Issue-adjusted ideal point models
This code is the result of work by
Sean M Gerrish sgerrish[at]cs.princeton.edu. sean.gerrish[at]gmail.com
and
David M. Blei blei[at]cs.princeton.edu
(C) Copyright 2012, Sean M. Gerrish (sgerrish [at] cs [dot] princeton [dot] edu)
It includes software corresponding to models described in the following papers:
[1] S. Gerrish and D. Blei. How They Vote: Issue-Adjusted Models of Legislative Behavior. Annual proceAdvances in Neural Information Processing Systems 25. 2012.
These files are part of LEGIS.
LEGIS is free software; you can redistribute it and/or modify it under the terms of the GNU General Public License as published by the Free Software Foundation; either version 2 of the License, or (at your option) any later version.
LEGIS is distributed in the hope that it will be useful, but WITHOUT ANY WARRANTY; without even the implied warranty of MERCHANTABILITY or FITNESS FOR A PARTICULAR PURPOSE. See the GNU General Public License for more details.
You should have received a copy of the GNU General Public License along with this program; if not, write to the Free Software Foundation, Inc., 59 Temple Place, Suite 330, Boston, MA 02111-1307 USA
A. PREREQUISITES
This software requires that the numpy and scipy python modules be installed.
B. RUNNING
The main script for this package is infer_issue_adjustments.py. A You can see a list of command-line options by typing
./infer_issue_adjustments.py --help
Note that this package includes a supplementary dataset of votes and bill information. The commands we provide reference those data files.

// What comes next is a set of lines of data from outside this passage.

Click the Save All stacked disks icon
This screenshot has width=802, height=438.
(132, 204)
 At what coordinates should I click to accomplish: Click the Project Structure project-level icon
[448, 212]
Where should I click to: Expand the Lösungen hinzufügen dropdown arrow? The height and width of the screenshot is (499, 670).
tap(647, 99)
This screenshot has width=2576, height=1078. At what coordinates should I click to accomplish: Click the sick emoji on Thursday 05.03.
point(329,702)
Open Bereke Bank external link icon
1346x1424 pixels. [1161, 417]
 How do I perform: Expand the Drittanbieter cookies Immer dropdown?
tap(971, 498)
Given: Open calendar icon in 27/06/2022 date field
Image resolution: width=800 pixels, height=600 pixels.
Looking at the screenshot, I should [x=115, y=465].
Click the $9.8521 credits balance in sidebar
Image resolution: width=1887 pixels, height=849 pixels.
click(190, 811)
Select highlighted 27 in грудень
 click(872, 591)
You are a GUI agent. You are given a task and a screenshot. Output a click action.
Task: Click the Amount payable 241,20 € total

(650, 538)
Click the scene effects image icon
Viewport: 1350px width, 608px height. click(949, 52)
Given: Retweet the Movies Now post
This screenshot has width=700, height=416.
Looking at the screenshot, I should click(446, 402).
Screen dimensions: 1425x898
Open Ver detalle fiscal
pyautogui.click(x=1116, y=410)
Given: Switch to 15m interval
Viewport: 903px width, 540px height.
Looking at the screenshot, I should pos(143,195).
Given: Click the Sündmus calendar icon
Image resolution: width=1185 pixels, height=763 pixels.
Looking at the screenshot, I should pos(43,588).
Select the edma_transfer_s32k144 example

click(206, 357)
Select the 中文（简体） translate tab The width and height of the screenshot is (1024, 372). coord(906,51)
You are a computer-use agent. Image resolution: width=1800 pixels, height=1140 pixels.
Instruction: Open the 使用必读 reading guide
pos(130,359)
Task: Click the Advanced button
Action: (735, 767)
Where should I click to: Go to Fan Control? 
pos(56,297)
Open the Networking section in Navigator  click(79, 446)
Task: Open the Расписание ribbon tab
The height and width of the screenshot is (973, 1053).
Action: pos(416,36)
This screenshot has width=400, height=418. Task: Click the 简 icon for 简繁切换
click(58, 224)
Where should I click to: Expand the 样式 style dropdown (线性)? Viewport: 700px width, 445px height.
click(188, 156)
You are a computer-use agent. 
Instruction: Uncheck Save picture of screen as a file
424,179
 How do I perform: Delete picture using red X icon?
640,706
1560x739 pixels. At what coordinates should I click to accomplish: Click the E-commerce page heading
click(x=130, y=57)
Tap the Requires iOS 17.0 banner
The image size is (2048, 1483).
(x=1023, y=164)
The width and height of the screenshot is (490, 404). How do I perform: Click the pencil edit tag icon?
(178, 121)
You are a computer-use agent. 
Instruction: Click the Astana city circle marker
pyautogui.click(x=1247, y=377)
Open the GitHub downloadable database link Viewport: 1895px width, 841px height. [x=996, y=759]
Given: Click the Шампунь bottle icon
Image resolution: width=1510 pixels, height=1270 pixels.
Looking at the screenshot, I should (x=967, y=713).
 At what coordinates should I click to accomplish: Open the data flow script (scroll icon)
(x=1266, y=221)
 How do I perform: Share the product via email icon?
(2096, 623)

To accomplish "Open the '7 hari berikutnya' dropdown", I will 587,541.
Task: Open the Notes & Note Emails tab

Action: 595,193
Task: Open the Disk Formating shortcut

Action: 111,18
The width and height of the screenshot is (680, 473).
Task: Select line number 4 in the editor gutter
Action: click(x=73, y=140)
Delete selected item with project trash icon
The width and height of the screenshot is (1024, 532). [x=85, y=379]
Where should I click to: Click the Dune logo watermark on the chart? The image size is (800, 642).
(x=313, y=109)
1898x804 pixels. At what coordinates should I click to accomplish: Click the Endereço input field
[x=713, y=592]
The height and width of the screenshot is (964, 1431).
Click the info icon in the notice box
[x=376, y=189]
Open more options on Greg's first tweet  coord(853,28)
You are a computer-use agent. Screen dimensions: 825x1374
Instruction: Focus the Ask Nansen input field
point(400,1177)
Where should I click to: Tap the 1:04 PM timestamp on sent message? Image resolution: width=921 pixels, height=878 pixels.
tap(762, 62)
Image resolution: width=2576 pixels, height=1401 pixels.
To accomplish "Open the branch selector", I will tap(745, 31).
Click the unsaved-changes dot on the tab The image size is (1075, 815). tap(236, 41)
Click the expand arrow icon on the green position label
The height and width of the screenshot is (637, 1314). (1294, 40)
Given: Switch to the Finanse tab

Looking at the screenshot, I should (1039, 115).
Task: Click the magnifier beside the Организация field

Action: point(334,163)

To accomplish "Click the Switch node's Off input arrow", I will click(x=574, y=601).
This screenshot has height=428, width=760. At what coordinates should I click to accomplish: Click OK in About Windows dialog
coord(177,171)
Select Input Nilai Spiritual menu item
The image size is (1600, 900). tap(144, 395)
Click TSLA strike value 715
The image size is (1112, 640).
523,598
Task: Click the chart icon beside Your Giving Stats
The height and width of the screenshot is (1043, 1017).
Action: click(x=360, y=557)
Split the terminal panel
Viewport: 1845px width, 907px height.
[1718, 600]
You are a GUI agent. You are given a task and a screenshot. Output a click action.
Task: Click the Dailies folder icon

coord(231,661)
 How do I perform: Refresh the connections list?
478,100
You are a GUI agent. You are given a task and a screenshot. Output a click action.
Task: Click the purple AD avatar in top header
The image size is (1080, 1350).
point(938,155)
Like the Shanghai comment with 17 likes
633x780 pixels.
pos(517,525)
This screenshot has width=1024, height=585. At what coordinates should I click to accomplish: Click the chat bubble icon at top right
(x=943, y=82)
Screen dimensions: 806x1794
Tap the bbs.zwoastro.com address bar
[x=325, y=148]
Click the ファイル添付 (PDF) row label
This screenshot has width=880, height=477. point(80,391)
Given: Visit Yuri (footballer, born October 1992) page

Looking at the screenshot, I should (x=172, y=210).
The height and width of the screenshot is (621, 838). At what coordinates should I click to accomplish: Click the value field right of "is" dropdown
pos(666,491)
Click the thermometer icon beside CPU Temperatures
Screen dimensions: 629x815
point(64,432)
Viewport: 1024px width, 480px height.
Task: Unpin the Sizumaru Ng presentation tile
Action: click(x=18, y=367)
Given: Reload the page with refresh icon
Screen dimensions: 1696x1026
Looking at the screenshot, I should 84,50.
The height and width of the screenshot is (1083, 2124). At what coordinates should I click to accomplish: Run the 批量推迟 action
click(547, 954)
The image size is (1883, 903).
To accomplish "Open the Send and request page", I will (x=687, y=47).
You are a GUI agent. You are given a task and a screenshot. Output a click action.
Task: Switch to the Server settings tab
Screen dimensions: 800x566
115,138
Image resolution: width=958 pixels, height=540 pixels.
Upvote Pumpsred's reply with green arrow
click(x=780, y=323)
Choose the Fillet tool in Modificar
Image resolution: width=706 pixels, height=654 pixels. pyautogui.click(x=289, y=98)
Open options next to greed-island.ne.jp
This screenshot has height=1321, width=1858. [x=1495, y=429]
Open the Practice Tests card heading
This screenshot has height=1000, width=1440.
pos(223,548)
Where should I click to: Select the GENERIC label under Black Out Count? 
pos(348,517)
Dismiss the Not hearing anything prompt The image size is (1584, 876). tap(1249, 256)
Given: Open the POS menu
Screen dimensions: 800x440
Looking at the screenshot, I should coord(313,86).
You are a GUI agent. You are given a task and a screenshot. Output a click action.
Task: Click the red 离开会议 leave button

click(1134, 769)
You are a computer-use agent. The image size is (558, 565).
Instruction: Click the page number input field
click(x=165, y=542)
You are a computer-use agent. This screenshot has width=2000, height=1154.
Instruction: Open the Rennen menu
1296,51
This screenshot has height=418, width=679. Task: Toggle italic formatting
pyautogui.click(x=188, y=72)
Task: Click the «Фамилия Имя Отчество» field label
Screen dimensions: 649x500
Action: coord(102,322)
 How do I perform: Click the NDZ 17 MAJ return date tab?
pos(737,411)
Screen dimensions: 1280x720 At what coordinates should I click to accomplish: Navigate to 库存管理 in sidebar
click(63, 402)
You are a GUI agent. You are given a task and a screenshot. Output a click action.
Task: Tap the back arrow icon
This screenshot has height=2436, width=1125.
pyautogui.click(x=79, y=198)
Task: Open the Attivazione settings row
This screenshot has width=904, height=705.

We provide example commands for the experiments in the file commands.sh. For example, the following command will infer issue-adjusted ideal points for the 111th Senate, training on folds 1,2,3,4,5 and predicting / evaluating on fold 0. (Votes from folds 1,2,3,4,5 are in votes_filename, and votes from fold 0 are given in votes_validate_filename.)
PYTHONPATH=""
python ./infer_issue_adjustments.py
--votes_filename=example_data/votes.csv
--votes_validate_filename=example_data/votes_validate.csv
--mult_filename=example_data/mult.dat
--gammas_filename=example_data/gammas.dat
--model=globalzero
--output_root=/tmp
--regularization_weight=1.0
Input files:
--mult_filename: A file containing DocId in the first column. All information after the first space is ignored. These should be in an order that corresponds to --gammas_filename.
--gammas_filename: A file containing "gammas" estimated with a variational inference implementation of LDA. These are used to infer the vector theta of issue weights (which is found by taking each row and normalizing it so it sums to one). Each row corresponds to the same row in the file --gammas_filename.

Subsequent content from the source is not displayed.